Expedient
Expedient
eks-pedi-ent (, sumphero): The Greek word translated expedient (sumphero) means literally, to bear or bring together; with a personal reference, to be well or profitable. In the New Testament it never means profitable or convenient as opposed to what is strictly right. It is translated expedient (Joh 11:50, it is expedient for us, the Revised Version (British and American) for you; Joh 16:7, It is expedient for you that I go away, i.e. profitable, for your good, Joh 18:14; 1Co 6:12; 1Co 10:23; 2Co 8:10; 2Co 12:1). In Mat 19:10, instead of not good to marry, the Revised Version (British and American) has not expedient. The modern sense of expediency as hastening or acceleration, is not found in the New Testament, any more than its bad sense of mere convenience.
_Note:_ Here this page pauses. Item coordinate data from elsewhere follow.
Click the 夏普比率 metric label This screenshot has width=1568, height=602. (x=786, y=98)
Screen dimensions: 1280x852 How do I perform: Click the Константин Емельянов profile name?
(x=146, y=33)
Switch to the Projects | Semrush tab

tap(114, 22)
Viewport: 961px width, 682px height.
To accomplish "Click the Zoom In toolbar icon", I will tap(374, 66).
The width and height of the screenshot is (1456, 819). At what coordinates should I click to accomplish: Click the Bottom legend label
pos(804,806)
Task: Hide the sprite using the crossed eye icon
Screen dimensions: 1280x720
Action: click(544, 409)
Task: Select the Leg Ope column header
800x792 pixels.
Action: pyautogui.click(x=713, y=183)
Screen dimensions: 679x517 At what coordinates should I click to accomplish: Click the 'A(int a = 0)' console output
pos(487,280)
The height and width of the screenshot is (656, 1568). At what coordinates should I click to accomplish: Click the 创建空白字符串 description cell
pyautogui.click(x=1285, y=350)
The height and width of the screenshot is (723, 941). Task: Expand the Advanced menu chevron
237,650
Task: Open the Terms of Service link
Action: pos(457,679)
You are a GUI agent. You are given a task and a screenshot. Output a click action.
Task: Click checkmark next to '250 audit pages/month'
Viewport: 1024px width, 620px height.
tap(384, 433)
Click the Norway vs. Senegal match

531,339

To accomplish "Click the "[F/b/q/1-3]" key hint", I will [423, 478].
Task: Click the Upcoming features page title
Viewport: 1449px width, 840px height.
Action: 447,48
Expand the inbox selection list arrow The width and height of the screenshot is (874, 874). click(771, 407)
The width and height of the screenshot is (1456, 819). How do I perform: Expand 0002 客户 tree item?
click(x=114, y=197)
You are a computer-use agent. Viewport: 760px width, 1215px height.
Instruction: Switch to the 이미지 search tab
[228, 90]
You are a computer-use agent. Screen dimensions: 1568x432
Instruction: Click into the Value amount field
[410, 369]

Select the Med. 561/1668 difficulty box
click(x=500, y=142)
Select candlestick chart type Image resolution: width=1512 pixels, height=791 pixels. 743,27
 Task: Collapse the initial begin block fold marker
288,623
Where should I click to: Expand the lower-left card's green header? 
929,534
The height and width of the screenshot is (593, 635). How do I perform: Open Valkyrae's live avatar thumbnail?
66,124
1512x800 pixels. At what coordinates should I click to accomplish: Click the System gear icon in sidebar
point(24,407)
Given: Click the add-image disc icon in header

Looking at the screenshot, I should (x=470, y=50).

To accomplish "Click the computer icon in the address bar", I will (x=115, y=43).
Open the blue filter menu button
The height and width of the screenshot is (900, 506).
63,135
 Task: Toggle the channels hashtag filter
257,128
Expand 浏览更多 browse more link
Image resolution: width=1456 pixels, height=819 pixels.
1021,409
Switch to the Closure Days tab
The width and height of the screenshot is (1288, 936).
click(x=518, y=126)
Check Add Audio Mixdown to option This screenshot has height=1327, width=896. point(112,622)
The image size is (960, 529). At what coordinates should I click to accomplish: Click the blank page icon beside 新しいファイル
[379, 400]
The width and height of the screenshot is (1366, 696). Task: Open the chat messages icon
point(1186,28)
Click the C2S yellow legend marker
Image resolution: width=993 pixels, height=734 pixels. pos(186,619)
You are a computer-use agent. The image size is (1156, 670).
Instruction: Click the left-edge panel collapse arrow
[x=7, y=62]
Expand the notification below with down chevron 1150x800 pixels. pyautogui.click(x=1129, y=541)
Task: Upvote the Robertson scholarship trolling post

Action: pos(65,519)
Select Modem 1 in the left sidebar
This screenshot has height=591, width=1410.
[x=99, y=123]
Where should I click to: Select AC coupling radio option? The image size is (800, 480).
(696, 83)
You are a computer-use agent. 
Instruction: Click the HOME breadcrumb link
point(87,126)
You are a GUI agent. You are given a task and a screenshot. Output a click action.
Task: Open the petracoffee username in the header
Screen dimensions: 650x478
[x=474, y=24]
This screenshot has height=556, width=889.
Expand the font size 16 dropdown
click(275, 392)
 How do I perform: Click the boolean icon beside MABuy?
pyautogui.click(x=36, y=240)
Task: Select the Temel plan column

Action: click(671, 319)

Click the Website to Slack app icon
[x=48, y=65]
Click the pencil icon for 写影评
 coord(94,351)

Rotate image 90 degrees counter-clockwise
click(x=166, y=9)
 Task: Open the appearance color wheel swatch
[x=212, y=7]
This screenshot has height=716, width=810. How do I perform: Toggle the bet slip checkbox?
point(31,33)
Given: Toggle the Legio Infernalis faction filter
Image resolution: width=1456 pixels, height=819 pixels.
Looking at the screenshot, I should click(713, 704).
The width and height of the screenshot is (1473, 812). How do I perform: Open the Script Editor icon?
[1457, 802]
Nothing but the right can ever be expedient (Whately).
Fuente: International Standard Bible Encyclopedia
Expedient
signifies (a), transitively, lit., “to bring together,” (sun, “with,” phero, “to bring”), Act 19:19; (b) intransitively, “to be an advantage, profitable, expedient” (not merely ‘convenient’); it is used mostly impersonally, “it is (it was) expedient;” so in Mat 19:10, RV (negatively), AV, “it is (not) good;” Joh 11:50; Joh 16:7; Joh 18:14; 1Co 6:12; 1Co 10:23; 2Co 8:10; 2Co 12:1; “it is profitable,” Mat 5:29-30; Mat 18:6, RV; “was profitable,” Act 20:20; “to profit withal,” 1Co 12:7; in Heb 12:10, used in the neuter of the present participle with the article as a noun, “for (our) profit.” See PROFIT. Cp. the adjective sumphoros (or sumpheron), “profitable,” used with the article as a noun, 1Co 7:35; 1Co 10:33.